Les réponses des pouvoirs
La première réponse est la répression. Des manifestations sont violemment réprimées : Damiette, (Egypte, 2011), Dabaa (Egypte, 2012), Ouad Madani (Soudan, 2012), Guellala (Tunisie, 2012), Liwa (Oman, 2013), Taroudant (Maroc, 2013), Qalansiwa, (Israël, 2013), Gabès (Tunisie, 2014 et 2015), Tulkarem (Territoires occupés, 2015), Beyrouth (Liban, 2015). Il y a des agressions physiques pouvant entraîner la mort, des arrestations (Ouled Nsir, Tunisie, 2013) assorties de torture ou de mauvais traitement, des condamnations à de lourdes peines d’emprisonnement. A Imider (Maroc), Mustapha Ouchtoubane est condamné à quatre ans d’emprisonnement en 2011, Omar Morjane, Brahim Hamdaoui et Abdessamad Matri à trois ans en 2014. Taleb Al Maamari (Liwa, Oman) est condamné en 2014 à quatre ans d’emprisonnement et Saqr Balouchi à un an. Moussa Saïdi et ses treize coaccusés en fuite sont condamnés à dix ans d’emprisonnement (El Berka, Tunisie). Le Qatar a expulsé deux militants en 2012, en marge de la COP 18.
Les revendications sont rarement acceptées, sauf si – et c’est rarissime – un tribunal décide de leur validité (Jaalan Bou Ali, Oman). Les « solutions », quand elles existent, déplacent le problème sans le résoudre : coupures d’eau quand il y a pollution et acheminement de l’eau par camions ou obligation d’acheter de l’eau en bouteilles (Egypte, Soudan), construction d’une ville nouvelle à Liwa (Oman), éloignée des sources de pollution du port de Sohar. Parfois, les pouvoirs cèdent, puis reviennent sur leur décision, ou bien traînent, voire « suspendent » des projets.
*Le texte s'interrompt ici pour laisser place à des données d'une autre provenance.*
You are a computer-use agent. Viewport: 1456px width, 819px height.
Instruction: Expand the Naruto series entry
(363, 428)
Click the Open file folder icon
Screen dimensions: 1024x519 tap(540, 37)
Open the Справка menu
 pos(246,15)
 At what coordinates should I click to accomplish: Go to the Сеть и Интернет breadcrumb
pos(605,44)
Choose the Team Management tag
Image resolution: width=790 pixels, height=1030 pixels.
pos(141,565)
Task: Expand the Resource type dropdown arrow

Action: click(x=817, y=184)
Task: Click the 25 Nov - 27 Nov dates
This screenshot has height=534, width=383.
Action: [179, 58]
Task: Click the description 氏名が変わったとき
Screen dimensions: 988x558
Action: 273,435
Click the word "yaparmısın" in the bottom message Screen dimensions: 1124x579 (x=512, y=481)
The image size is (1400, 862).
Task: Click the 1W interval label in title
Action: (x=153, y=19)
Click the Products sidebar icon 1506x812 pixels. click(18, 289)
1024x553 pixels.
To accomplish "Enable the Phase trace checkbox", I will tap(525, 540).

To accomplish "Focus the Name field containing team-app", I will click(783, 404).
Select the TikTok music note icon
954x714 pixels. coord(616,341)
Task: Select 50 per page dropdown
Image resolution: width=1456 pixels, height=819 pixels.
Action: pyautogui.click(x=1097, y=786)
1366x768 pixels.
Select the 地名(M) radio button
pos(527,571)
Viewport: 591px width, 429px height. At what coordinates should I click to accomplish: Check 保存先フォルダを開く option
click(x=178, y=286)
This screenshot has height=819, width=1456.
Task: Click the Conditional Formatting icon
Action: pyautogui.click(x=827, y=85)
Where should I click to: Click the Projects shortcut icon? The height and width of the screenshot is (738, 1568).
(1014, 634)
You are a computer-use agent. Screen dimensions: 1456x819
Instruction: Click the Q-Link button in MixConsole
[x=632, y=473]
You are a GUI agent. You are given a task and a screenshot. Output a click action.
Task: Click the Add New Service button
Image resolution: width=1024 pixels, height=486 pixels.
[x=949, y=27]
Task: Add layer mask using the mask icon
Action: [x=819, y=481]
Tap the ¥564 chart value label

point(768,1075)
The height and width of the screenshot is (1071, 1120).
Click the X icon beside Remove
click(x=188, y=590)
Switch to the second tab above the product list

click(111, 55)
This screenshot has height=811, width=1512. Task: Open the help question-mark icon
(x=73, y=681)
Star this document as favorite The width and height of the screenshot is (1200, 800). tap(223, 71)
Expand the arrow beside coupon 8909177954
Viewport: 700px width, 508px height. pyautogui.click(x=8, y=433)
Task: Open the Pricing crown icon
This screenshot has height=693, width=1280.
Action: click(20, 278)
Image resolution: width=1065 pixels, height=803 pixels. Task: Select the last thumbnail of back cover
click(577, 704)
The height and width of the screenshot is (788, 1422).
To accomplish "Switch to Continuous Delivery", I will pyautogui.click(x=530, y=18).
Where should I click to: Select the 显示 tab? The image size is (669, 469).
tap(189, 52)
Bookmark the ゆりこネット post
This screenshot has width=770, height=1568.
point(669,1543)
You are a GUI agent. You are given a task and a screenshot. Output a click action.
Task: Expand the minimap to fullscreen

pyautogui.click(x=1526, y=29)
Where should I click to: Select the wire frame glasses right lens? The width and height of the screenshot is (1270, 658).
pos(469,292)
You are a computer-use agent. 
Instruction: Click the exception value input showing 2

Ces luttes, inédites dans la région par leur nombre et leur ampleur, n’ont pourtant pas suscité l’intérêt qu’aurait mérité leur remise en cause implicite ou explicite de l’extractivisme, du productivisme agroindustriel ou industriel et leur remise au centre des préoccupations de la vie humaine. Elles se sont heurtées au constat déjà blasé, amusé ou condescendant qui veut que « depuis les révolutions arabes, on manifeste pour un oui pour un non ». Dans quelques pays, comme l’Algérie, l’Irak et le Liban, des formations politiques se sont intéressées pour de bonnes ou mauvaises raisons à ces combats. Au Liban, la crise écologique est en passe de devenir réellement ce qu’elle a toujours été partout de façon potentielle : une donnée politique.